WHAT IS NEEDED — Below are some records; each one is to be set down again exactly.

Saved entries —
Segment Open

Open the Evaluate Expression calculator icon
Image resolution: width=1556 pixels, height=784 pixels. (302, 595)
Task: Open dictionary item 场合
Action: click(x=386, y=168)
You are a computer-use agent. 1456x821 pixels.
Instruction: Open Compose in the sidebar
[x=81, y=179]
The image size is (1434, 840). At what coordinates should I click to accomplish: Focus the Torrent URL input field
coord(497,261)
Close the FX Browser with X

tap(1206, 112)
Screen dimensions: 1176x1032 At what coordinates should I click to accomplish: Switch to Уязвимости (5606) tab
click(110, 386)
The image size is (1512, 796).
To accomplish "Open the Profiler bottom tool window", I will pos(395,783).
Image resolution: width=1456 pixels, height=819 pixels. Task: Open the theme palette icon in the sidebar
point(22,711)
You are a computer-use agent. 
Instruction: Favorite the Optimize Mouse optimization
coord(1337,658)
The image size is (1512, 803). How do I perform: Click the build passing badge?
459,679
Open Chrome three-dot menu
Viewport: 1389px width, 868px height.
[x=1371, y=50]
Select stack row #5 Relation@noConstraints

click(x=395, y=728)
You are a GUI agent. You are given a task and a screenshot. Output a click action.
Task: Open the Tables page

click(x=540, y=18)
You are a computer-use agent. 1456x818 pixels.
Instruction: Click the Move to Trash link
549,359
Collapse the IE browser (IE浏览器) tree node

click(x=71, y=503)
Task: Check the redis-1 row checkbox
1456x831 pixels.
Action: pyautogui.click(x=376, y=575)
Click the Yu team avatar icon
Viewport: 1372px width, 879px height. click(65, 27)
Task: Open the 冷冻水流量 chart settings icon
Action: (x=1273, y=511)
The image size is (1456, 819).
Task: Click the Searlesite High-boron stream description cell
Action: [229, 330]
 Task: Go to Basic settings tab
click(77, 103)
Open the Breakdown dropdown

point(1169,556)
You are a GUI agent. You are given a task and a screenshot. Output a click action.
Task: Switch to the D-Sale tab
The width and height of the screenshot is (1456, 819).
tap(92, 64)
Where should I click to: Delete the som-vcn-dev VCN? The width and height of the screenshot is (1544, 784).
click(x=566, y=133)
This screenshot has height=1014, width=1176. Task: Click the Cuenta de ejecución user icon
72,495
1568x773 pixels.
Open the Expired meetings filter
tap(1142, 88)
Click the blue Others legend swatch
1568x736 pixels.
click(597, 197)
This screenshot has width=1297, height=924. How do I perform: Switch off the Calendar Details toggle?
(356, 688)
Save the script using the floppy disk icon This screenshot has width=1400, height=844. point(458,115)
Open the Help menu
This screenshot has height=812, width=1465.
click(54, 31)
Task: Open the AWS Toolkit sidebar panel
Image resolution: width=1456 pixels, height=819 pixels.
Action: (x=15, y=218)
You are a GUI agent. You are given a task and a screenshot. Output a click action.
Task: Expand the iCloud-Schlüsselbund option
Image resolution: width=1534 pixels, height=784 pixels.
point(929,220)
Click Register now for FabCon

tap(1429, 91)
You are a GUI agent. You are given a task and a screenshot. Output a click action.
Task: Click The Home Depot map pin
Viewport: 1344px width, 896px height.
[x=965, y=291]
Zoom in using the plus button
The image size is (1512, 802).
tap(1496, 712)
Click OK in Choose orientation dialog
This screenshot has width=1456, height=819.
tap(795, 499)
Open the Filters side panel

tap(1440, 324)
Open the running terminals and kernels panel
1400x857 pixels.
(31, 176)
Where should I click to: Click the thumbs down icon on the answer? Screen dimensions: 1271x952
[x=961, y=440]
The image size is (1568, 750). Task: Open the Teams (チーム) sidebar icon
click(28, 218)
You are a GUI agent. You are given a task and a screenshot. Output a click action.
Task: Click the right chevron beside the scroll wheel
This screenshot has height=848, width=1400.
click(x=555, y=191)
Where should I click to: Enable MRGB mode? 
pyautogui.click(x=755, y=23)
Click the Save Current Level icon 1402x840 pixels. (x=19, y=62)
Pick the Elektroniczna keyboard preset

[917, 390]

Segment Closed

RESPONSE —
Open the Evaluate Expression calculator icon
Image resolution: width=1556 pixels, height=784 pixels. (302, 595)
Task: Open dictionary item 场合
Action: click(x=386, y=168)
You are a computer-use agent. 1456x821 pixels.
Instruction: Open Compose in the sidebar
[x=81, y=179]
The image size is (1434, 840). At what coordinates should I click to accomplish: Focus the Torrent URL input field
coord(497,261)
Close the FX Browser with X

tap(1206, 112)
Screen dimensions: 1176x1032 At what coordinates should I click to accomplish: Switch to Уязвимости (5606) tab
click(110, 386)
The image size is (1512, 796).
To accomplish "Open the Profiler bottom tool window", I will pos(395,783).
Image resolution: width=1456 pixels, height=819 pixels. Task: Open the theme palette icon in the sidebar
point(22,711)
You are a computer-use agent. 
Instruction: Favorite the Optimize Mouse optimization
coord(1337,658)
The image size is (1512, 803). How do I perform: Click the build passing badge?
459,679
Open Chrome three-dot menu
Viewport: 1389px width, 868px height.
[x=1371, y=50]
Select stack row #5 Relation@noConstraints

click(x=395, y=728)
You are a GUI agent. You are given a task and a screenshot. Output a click action.
Task: Open the Tables page

click(x=540, y=18)
You are a computer-use agent. 1456x818 pixels.
Instruction: Click the Move to Trash link
549,359
Collapse the IE browser (IE浏览器) tree node

click(x=71, y=503)
Task: Check the redis-1 row checkbox
1456x831 pixels.
Action: pyautogui.click(x=376, y=575)
Click the Yu team avatar icon
Viewport: 1372px width, 879px height. click(65, 27)
Task: Open the 冷冻水流量 chart settings icon
Action: (x=1273, y=511)
The image size is (1456, 819).
Task: Click the Searlesite High-boron stream description cell
Action: [229, 330]
 Task: Go to Basic settings tab
click(77, 103)
Open the Breakdown dropdown

point(1169,556)
You are a GUI agent. You are given a task and a screenshot. Output a click action.
Task: Switch to the D-Sale tab
The width and height of the screenshot is (1456, 819).
tap(92, 64)
Where should I click to: Delete the som-vcn-dev VCN? The width and height of the screenshot is (1544, 784).
click(x=566, y=133)
This screenshot has height=1014, width=1176. Task: Click the Cuenta de ejecución user icon
72,495
1568x773 pixels.
Open the Expired meetings filter
tap(1142, 88)
Click the blue Others legend swatch
1568x736 pixels.
click(597, 197)
This screenshot has width=1297, height=924. How do I perform: Switch off the Calendar Details toggle?
(356, 688)
Save the script using the floppy disk icon This screenshot has width=1400, height=844. point(458,115)
Open the Help menu
This screenshot has height=812, width=1465.
click(54, 31)
Task: Open the AWS Toolkit sidebar panel
Image resolution: width=1456 pixels, height=819 pixels.
Action: (x=15, y=218)
You are a GUI agent. You are given a task and a screenshot. Output a click action.
Task: Expand the iCloud-Schlüsselbund option
Image resolution: width=1534 pixels, height=784 pixels.
point(929,220)
Click Register now for FabCon

tap(1429, 91)
You are a GUI agent. You are given a task and a screenshot. Output a click action.
Task: Click The Home Depot map pin
Viewport: 1344px width, 896px height.
[x=965, y=291]
Zoom in using the plus button
The image size is (1512, 802).
tap(1496, 712)
Click OK in Choose orientation dialog
This screenshot has width=1456, height=819.
tap(795, 499)
Open the Filters side panel

tap(1440, 324)
Open the running terminals and kernels panel
1400x857 pixels.
(31, 176)
Where should I click to: Click the thumbs down icon on the answer? Screen dimensions: 1271x952
[x=961, y=440]
The image size is (1568, 750). Task: Open the Teams (チーム) sidebar icon
click(28, 218)
You are a GUI agent. You are given a task and a screenshot. Output a click action.
Task: Click the right chevron beside the scroll wheel
This screenshot has height=848, width=1400.
click(x=555, y=191)
Where should I click to: Enable MRGB mode? 
pyautogui.click(x=755, y=23)
Click the Save Current Level icon 1402x840 pixels. (x=19, y=62)
Pick the Elektroniczna keyboard preset

[917, 390]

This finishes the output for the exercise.